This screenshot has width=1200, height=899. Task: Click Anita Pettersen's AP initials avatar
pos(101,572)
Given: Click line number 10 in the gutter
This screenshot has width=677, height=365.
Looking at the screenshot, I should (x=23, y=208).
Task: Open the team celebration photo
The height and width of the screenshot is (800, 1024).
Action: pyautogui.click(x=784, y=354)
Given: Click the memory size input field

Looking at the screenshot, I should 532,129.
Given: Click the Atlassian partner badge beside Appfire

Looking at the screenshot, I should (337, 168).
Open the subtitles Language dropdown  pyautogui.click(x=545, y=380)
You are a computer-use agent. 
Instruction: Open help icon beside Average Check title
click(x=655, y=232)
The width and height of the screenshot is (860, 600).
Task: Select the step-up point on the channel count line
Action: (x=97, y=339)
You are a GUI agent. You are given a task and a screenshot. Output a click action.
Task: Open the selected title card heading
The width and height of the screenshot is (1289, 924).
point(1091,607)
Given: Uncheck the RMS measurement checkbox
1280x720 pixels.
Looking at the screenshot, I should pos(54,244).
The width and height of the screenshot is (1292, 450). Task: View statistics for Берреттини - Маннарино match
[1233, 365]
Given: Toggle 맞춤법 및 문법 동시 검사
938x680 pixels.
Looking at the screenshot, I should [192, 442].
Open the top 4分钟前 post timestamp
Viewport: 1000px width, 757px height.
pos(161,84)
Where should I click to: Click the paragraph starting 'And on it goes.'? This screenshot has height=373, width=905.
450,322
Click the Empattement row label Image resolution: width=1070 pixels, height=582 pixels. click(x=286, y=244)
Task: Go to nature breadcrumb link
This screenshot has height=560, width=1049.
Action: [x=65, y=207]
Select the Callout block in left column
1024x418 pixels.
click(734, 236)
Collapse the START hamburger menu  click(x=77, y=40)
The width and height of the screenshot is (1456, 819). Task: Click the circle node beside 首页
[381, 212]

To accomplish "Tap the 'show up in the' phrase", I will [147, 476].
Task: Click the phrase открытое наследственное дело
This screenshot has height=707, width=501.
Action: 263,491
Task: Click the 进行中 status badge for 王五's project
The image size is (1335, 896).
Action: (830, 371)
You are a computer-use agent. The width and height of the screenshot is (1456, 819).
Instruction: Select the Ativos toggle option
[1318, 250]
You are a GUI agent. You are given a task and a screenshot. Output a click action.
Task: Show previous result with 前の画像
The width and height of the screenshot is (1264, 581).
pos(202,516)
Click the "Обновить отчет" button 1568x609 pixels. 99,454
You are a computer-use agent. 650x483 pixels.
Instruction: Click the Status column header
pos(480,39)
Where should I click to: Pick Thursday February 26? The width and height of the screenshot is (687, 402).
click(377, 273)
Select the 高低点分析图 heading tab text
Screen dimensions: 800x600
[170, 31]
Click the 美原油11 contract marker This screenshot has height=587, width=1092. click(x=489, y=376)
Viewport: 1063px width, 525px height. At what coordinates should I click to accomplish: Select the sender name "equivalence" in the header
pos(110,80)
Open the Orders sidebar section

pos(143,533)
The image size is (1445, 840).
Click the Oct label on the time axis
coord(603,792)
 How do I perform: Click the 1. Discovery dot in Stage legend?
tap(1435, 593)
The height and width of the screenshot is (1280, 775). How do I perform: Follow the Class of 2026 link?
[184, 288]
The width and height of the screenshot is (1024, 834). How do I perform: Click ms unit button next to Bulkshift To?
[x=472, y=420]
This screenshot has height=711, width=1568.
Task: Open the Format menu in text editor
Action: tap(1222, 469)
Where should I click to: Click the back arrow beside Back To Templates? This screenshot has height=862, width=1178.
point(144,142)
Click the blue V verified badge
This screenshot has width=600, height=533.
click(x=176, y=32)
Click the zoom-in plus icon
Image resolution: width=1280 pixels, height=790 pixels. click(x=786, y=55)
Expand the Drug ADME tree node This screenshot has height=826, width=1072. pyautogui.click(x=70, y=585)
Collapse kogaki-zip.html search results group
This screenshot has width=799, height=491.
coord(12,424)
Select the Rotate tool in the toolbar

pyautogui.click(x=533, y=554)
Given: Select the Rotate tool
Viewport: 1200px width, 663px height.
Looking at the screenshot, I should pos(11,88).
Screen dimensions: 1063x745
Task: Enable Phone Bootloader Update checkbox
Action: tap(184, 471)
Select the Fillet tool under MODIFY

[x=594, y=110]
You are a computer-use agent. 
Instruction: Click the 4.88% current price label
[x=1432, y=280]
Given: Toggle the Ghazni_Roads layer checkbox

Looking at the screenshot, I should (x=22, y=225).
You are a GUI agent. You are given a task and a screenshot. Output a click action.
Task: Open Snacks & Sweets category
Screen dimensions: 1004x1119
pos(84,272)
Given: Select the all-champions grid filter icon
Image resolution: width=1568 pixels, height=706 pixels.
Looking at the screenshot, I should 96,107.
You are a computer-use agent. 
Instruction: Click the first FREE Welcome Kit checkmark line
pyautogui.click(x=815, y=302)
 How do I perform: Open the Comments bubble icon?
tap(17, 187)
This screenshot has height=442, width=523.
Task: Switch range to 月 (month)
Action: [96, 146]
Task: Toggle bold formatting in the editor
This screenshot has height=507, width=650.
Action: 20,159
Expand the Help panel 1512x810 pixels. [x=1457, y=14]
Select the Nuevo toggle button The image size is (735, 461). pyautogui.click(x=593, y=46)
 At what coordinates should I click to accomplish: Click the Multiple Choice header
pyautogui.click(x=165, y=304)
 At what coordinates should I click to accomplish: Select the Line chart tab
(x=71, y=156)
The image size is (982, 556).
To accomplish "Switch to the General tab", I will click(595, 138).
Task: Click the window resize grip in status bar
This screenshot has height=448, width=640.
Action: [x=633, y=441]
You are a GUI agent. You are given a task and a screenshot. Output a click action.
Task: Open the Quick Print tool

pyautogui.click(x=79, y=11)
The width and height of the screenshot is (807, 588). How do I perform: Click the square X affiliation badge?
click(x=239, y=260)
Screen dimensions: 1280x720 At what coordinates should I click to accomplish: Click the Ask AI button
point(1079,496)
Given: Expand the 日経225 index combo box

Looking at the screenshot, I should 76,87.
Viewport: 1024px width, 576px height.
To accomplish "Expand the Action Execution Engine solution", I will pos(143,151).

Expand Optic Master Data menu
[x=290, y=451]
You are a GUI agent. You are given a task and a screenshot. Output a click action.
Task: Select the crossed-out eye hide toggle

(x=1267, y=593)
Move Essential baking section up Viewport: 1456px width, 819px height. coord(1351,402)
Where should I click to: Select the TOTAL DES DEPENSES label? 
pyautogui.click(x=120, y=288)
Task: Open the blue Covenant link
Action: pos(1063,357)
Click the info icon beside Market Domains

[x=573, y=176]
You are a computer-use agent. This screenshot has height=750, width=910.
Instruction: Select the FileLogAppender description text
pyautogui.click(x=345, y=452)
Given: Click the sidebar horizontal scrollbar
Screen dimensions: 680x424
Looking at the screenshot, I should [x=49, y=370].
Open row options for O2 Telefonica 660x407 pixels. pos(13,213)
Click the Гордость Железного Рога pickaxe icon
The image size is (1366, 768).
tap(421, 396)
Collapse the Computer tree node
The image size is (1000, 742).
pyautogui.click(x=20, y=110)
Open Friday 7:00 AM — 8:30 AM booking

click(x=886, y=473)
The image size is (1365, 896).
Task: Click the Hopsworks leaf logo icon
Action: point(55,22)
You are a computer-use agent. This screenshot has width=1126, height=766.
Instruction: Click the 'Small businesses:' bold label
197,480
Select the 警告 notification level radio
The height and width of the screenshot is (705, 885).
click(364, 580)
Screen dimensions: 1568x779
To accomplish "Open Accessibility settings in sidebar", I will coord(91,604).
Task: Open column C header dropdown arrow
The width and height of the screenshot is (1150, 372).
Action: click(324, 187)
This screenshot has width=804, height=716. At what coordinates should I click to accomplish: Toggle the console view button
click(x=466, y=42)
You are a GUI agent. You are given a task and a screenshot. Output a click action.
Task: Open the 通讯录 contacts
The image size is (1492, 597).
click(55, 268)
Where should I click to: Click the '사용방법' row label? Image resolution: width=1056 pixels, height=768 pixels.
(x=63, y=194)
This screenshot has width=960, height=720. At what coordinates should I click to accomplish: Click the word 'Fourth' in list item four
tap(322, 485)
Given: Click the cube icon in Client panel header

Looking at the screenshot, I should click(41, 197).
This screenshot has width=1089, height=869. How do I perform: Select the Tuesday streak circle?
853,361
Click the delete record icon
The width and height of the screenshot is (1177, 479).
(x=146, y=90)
▬▬▬▬▬▬▬▬▬▬
* _Problem statement_
Within the material above, the line with "Given: Click line number 10 in the gutter" opens the range and the line with "Open the top 4分钟前 post timestamp" closes it; reproduce that range word for word.

* _Reply to the task_
Given: Click line number 10 in the gutter
This screenshot has width=677, height=365.
Looking at the screenshot, I should (x=23, y=208).
Task: Open the team celebration photo
The height and width of the screenshot is (800, 1024).
Action: pyautogui.click(x=784, y=354)
Given: Click the memory size input field

Looking at the screenshot, I should 532,129.
Given: Click the Atlassian partner badge beside Appfire

Looking at the screenshot, I should (337, 168).
Open the subtitles Language dropdown  pyautogui.click(x=545, y=380)
You are a computer-use agent. 
Instruction: Open help icon beside Average Check title
click(x=655, y=232)
The width and height of the screenshot is (860, 600).
Task: Select the step-up point on the channel count line
Action: (x=97, y=339)
You are a GUI agent. You are given a task and a screenshot. Output a click action.
Task: Open the selected title card heading
The width and height of the screenshot is (1289, 924).
point(1091,607)
Given: Uncheck the RMS measurement checkbox
1280x720 pixels.
Looking at the screenshot, I should pos(54,244).
The width and height of the screenshot is (1292, 450). Task: View statistics for Берреттини - Маннарино match
[1233, 365]
Given: Toggle 맞춤법 및 문법 동시 검사
938x680 pixels.
Looking at the screenshot, I should [192, 442].
Open the top 4分钟前 post timestamp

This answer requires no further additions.